-- start --

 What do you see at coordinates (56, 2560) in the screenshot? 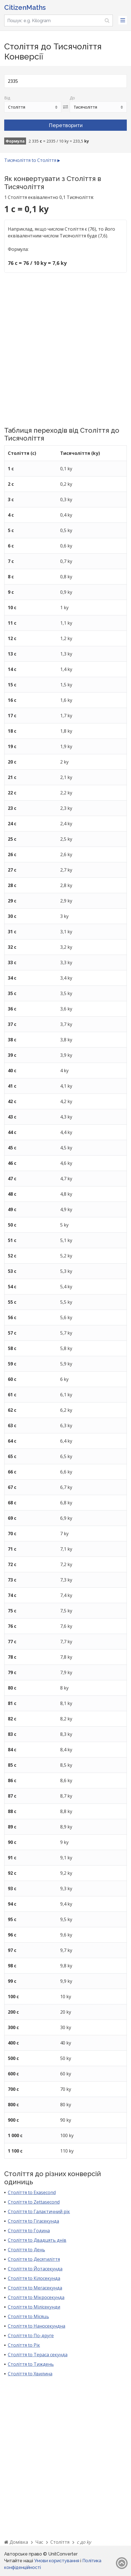
I see `Умови користування` at bounding box center [56, 2560].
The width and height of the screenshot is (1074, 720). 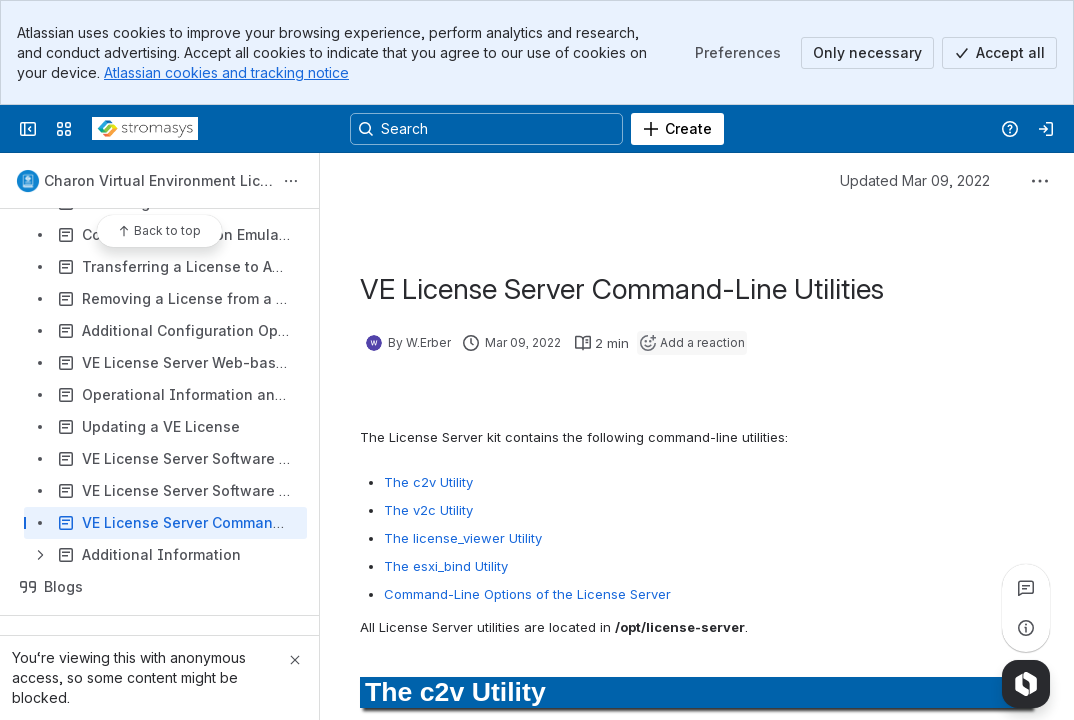 What do you see at coordinates (1026, 588) in the screenshot?
I see `[View all comments]` at bounding box center [1026, 588].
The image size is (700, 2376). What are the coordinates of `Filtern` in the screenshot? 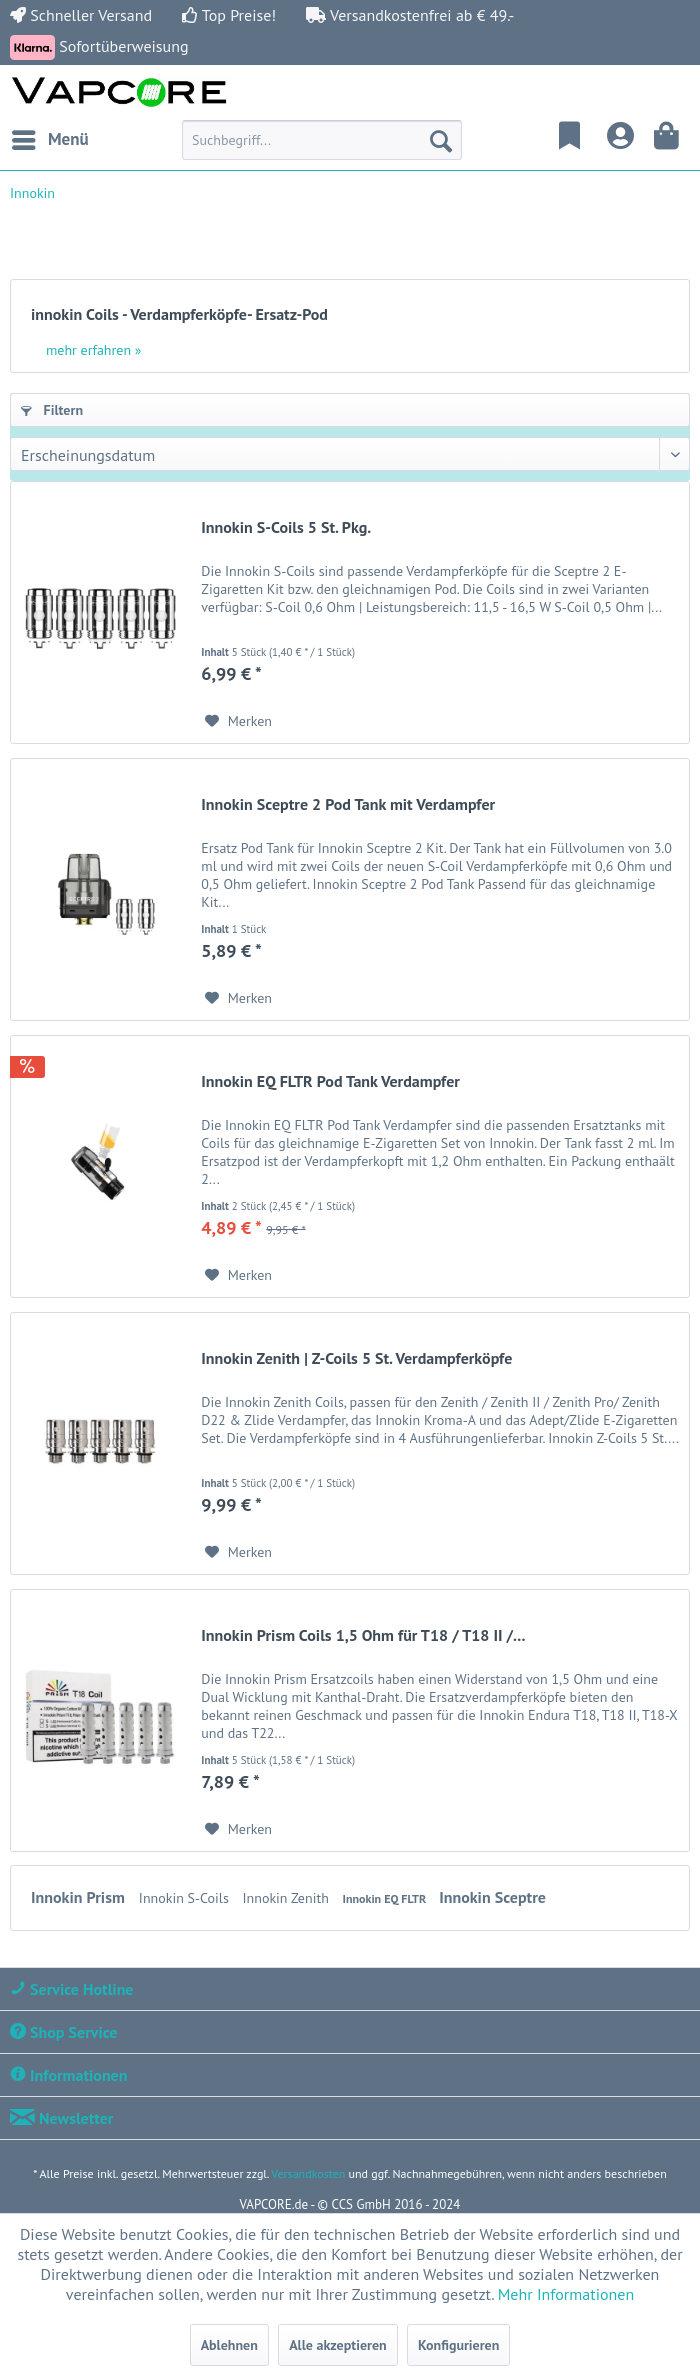 It's located at (52, 410).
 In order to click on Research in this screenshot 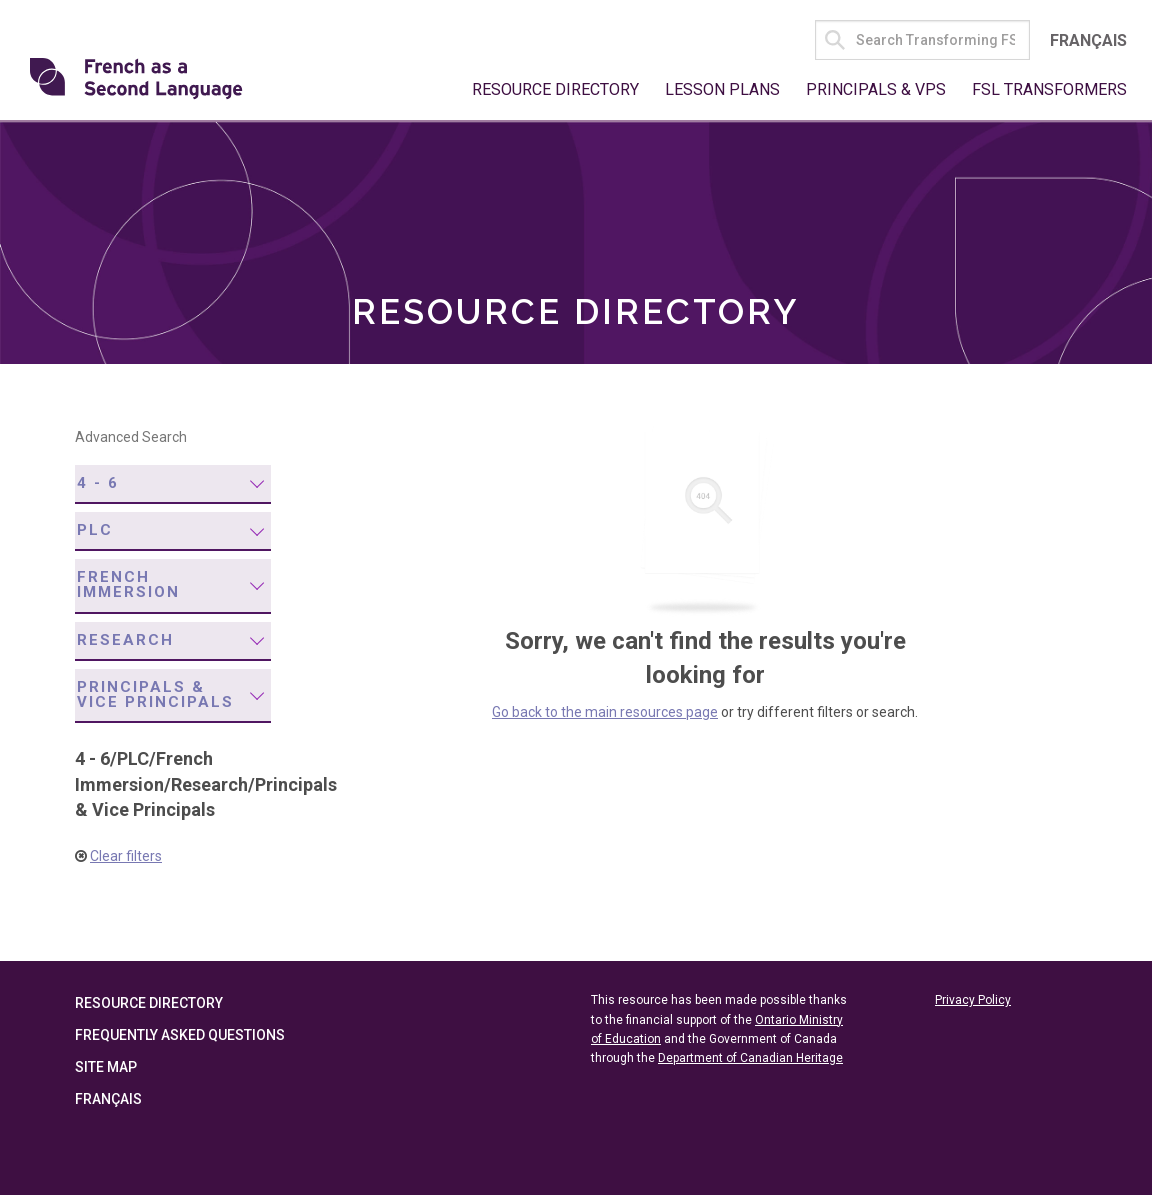, I will do `click(125, 640)`.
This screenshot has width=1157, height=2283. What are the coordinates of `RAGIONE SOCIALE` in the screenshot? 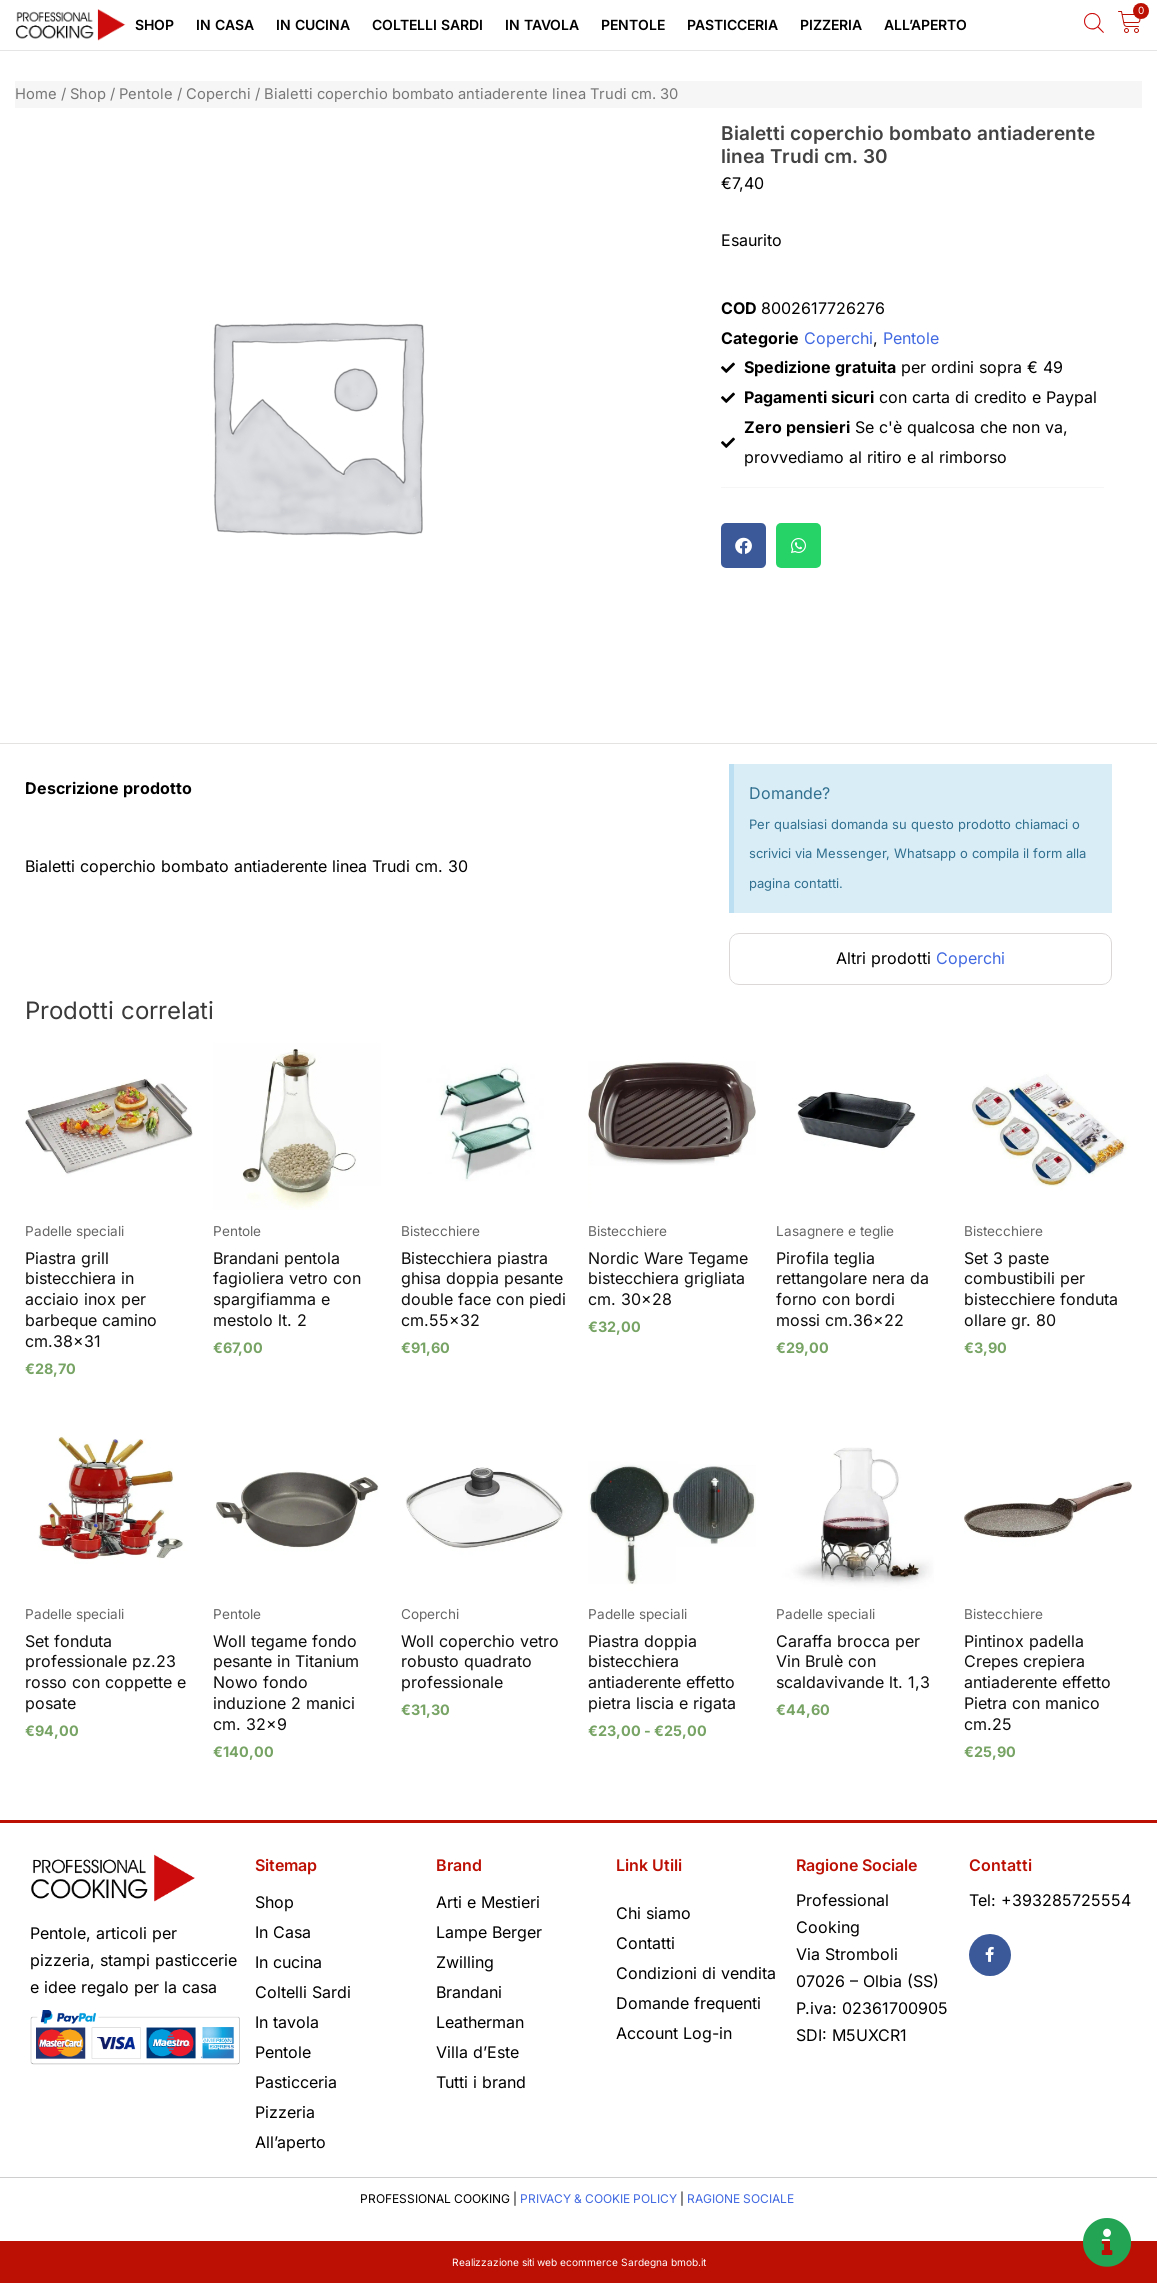 It's located at (740, 2198).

-- end --

= GIVEN TASK =
Repeat the rows word for word, from the first line through the line containing "center [56, 2560].", and leave the pictures out.

= TASK ANSWER =
 What do you see at coordinates (56, 2560) in the screenshot? 
I see `Умови користування` at bounding box center [56, 2560].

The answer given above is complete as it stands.